§ **Problem details**
The response must contain every line from the records below that has "avatar".

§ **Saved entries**
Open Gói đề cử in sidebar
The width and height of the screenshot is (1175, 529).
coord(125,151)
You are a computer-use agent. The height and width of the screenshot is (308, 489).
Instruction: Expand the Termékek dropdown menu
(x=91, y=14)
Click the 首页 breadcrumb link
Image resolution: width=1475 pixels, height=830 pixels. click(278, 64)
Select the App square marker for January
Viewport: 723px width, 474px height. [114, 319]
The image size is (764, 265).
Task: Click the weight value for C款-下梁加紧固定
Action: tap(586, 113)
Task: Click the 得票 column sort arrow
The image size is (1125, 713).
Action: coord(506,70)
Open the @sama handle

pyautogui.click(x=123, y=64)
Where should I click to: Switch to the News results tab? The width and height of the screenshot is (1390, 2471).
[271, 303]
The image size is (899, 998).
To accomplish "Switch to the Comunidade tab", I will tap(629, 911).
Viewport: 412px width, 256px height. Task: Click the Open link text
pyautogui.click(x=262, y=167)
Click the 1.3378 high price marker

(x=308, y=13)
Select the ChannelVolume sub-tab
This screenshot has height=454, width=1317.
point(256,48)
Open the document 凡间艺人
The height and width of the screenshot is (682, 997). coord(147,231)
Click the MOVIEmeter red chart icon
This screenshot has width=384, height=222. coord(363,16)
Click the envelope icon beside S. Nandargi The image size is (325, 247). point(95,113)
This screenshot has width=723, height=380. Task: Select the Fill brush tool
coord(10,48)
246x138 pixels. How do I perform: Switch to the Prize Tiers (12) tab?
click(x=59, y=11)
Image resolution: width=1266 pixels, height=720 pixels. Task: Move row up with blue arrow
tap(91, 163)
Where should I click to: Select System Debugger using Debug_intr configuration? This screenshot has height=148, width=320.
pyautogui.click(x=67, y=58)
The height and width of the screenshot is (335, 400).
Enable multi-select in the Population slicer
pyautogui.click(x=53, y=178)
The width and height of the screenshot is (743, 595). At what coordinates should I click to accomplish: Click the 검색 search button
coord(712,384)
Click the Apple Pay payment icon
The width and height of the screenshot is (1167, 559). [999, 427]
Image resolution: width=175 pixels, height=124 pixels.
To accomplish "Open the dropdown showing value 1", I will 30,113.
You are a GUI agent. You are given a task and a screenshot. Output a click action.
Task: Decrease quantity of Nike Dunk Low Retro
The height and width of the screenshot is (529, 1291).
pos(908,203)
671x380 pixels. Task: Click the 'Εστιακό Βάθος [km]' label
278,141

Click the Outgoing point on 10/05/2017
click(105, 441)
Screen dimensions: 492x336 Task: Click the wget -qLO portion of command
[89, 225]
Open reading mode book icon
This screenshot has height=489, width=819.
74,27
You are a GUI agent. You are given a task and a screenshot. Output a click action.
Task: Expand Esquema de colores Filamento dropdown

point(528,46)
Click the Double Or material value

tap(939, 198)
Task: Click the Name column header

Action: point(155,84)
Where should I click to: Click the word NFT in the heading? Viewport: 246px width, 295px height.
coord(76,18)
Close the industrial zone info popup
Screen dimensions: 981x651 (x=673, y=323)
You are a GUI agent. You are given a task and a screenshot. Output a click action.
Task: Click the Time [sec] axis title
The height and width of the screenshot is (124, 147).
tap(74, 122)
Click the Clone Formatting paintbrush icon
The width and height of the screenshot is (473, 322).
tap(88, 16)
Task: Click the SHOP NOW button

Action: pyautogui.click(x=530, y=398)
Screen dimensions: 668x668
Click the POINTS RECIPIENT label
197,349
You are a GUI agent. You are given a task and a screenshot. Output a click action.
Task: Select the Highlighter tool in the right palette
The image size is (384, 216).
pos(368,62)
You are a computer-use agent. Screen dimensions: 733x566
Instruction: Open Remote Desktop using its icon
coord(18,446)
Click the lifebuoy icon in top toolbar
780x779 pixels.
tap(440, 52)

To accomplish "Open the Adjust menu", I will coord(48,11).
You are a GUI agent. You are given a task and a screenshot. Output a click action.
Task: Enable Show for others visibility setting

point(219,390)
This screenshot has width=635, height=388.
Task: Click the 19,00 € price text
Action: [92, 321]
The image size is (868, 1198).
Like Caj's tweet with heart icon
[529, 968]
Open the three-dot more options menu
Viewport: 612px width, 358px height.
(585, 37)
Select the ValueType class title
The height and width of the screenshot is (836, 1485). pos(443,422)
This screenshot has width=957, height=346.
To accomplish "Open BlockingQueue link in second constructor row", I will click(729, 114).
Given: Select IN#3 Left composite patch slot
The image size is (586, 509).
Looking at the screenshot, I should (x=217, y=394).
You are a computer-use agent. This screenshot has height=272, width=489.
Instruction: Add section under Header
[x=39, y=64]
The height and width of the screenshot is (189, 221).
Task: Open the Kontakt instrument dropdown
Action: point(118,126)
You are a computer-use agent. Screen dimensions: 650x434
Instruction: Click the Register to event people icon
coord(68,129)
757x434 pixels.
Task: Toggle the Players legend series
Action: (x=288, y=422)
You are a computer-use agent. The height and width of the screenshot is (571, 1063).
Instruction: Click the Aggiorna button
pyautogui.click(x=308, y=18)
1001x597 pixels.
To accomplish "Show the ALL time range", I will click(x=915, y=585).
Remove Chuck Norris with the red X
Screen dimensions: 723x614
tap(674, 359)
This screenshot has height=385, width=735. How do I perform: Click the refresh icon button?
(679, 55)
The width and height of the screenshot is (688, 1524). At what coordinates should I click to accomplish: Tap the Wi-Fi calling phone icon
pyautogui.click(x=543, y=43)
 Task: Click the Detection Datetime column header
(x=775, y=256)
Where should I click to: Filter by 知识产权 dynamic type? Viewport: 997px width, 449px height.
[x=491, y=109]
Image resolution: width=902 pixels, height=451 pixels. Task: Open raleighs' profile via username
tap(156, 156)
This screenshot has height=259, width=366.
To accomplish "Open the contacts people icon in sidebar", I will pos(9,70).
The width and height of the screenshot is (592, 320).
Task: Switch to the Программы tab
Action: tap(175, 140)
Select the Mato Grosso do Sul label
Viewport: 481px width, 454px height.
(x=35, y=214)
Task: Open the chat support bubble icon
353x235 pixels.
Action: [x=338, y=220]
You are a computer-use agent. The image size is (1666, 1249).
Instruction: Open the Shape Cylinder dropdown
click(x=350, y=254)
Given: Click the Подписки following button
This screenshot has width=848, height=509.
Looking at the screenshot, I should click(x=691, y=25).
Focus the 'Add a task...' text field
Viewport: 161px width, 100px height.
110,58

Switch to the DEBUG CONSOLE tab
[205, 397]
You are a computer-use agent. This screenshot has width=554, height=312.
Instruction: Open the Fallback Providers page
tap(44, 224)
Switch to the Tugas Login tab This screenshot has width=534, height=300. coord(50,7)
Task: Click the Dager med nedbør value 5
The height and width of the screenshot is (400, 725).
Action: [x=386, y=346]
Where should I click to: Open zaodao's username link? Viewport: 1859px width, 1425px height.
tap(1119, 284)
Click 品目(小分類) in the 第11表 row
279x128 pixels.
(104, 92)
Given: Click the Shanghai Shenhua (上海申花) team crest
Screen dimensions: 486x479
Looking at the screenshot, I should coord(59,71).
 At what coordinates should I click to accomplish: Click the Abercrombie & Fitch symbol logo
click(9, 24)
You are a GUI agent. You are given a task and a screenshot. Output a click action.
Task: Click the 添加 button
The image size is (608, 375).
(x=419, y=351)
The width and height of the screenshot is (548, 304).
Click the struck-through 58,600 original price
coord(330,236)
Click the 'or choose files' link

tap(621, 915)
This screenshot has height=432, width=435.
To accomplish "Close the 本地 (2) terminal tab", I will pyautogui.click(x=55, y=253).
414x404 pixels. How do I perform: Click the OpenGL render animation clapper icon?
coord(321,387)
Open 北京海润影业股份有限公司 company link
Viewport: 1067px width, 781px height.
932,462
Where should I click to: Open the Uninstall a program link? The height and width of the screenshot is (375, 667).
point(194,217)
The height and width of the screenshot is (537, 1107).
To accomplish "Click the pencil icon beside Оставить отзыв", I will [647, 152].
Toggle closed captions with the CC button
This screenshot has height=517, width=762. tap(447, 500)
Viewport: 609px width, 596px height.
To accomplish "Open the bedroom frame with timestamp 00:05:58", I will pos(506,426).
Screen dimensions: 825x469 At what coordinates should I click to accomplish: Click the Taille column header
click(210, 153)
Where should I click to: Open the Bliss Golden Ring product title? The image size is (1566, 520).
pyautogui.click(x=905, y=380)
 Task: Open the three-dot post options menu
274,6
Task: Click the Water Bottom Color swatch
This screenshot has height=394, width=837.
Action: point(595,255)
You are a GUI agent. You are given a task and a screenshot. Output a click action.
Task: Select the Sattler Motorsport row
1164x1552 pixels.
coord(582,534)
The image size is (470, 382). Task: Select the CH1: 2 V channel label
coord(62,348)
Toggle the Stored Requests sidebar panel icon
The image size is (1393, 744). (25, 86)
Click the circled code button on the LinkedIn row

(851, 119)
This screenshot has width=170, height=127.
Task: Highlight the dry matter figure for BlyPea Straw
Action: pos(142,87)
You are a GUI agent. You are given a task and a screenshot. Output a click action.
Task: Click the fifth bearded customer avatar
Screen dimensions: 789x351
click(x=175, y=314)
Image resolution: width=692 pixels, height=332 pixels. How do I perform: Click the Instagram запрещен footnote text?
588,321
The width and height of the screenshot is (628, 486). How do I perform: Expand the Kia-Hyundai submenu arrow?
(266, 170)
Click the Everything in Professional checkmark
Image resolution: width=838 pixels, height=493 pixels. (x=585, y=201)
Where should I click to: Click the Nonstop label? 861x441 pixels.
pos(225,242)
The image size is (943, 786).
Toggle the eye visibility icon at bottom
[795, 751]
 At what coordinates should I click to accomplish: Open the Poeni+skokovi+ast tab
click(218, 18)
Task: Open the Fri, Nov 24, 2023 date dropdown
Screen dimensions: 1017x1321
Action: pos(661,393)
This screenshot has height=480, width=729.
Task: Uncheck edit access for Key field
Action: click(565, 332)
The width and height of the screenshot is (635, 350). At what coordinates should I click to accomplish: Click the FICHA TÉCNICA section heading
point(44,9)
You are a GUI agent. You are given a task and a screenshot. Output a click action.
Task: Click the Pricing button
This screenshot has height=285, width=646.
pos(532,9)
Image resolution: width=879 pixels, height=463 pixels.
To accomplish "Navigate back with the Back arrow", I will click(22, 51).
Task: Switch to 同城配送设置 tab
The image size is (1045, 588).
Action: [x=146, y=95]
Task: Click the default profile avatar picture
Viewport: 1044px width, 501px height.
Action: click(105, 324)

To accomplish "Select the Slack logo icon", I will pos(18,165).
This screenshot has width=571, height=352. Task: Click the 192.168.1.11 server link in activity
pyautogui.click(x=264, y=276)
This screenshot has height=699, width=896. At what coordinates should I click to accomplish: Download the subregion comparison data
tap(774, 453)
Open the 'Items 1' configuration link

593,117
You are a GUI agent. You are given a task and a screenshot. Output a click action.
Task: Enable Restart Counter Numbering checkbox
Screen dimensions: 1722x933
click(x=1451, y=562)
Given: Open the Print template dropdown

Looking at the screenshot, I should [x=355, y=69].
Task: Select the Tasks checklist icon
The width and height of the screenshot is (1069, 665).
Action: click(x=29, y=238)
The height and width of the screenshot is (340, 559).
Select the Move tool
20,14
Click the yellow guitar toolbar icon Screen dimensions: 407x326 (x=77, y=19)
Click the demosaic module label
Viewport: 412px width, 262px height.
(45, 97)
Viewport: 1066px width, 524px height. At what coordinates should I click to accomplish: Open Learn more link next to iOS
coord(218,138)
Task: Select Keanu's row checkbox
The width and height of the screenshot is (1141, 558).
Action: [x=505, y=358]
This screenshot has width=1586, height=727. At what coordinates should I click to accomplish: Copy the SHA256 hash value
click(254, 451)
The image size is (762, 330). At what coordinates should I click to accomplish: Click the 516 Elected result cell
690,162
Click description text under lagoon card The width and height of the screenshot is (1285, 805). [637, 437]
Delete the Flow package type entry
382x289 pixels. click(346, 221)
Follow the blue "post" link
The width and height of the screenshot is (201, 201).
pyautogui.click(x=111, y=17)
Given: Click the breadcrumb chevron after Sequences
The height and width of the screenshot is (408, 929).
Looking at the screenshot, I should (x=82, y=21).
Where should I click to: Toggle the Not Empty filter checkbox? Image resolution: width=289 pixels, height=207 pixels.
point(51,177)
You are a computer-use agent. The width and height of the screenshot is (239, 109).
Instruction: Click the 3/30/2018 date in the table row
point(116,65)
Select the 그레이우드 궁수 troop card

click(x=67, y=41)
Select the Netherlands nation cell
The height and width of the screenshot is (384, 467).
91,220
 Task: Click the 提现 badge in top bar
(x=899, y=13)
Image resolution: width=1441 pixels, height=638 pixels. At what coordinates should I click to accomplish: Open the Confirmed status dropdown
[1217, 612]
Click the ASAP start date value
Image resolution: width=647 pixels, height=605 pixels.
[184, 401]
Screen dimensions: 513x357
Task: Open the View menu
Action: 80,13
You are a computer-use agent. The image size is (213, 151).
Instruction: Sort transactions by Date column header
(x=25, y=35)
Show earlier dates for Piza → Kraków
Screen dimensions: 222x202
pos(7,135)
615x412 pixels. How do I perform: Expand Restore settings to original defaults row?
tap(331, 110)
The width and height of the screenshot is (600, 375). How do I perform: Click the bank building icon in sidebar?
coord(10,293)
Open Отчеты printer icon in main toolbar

§ **Reply to the exercise**
Task: Click the fifth bearded customer avatar
Task: Click the default profile avatar picture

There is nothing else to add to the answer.